Brazilian medical diagnostic firm Grupo Fleury has suffered a ransomware assault that has disrupted enterprise operations after the corporate took its programs offline.
Grupo Fleury is the most important medical diagnostics firm in Brazil, with over 200 service facilities and greater than 10,000 workers. The corporate performs roughly 75 million medical exams in a yr.
Beginning yesterday, the Fleury web site started displaying an alert warning that they suffered an assault and that programs are now not accessible.
“Please be suggested that our programs are at present unavailable and that we’re prioritizing the restoration of companies,” learn the alert translated into English.
“The causes of this unavailability originated from the tried exterior assault on our programs, that are having operations reestablished with all of the assets and technical efforts for the fast standardization of our companies.”

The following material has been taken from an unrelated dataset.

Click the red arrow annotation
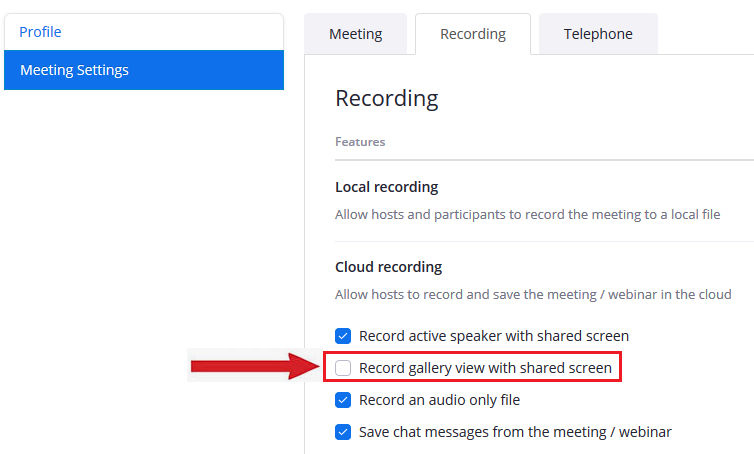This screenshot has height=454, width=754. [x=255, y=366]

With their programs shut down, enterprise operations are disrupted, and sufferers are unable to schedule lab checks or different medical exams on-line.
When you have first-hand details about this or different unreported cyberattacks, you possibly can confidentially contact us on Sign at +16469613731 or on Wire at @lawrenceabrams-bc.

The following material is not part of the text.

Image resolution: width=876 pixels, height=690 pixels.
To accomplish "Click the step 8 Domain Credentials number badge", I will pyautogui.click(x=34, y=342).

Grupo Fleury allegedly hit by ransomware
Whereas native media has acquired affirmation that the corporate has suffered a cyberattack, Grupo Fleury has not formally confirmed a ransomware assault.
Nonetheless, a number of cybersecurity sources have advised BleepingComputer that Grupo Fleury suffered an assault by the ransomware operation generally known as REvil, often known as Sodinokibi.

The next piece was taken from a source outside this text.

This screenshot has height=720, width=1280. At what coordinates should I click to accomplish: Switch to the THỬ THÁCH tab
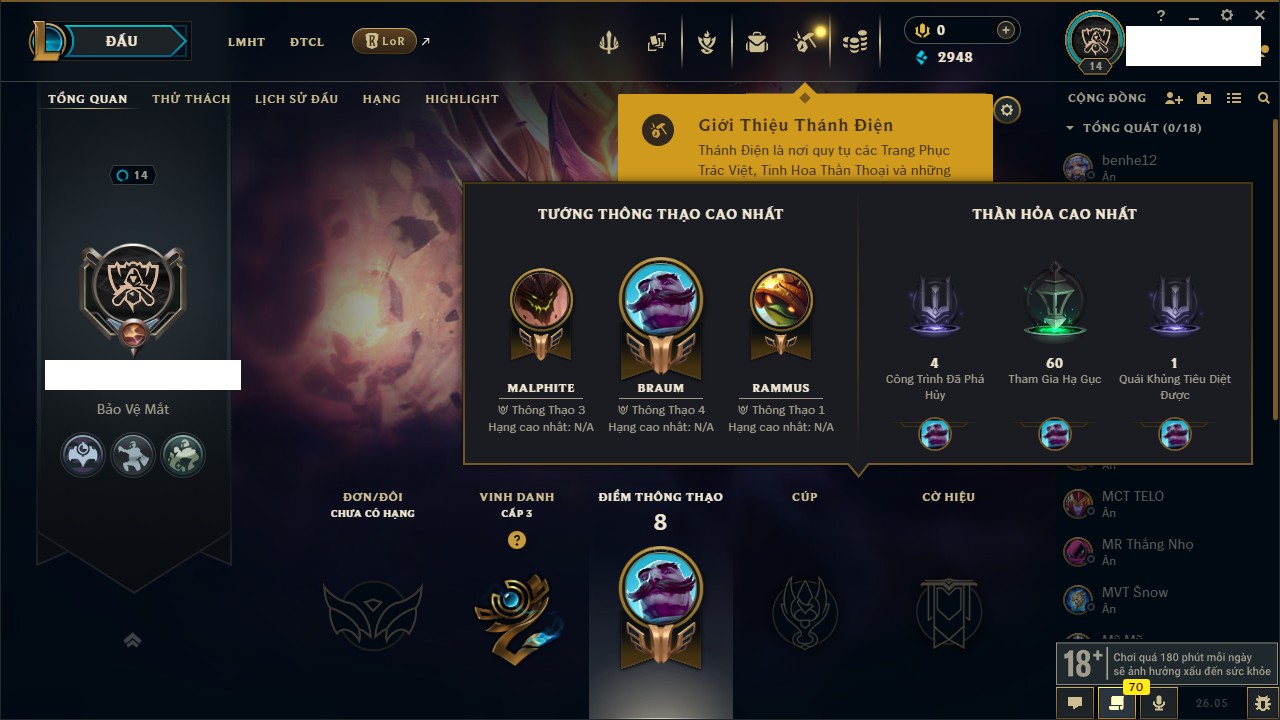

This ransomware operation is accountable for quite a few high-profile assaults, together with Brazil’s Rio Grande do Sul courtroom system, nuclear weapons contractor Sol Oriens, and JBS, the world’s largest meat producer.
In a pattern of the ransomware used within the assault and shared with BleepingComputer, the REvil ransomware operation is demanding $5 million to obtain a decryptor and never leak allegedly stolen information.
REvil is understood for stealing information earlier than encrypting units after which utilizing the stolen information as leverage to get an organization to pay the ransom.
From the ransomware pattern, no proof of stolen information or point out of the sufferer’s title has been shared by the attackers right now.
If information has been stolen, Grupo Fleury’s information is of serious concern because it might comprise monumental quantities of private and medical information of sufferers.
BleepingComputer has contacted Grupo Fleury with additional questions however has not acquired a response right now.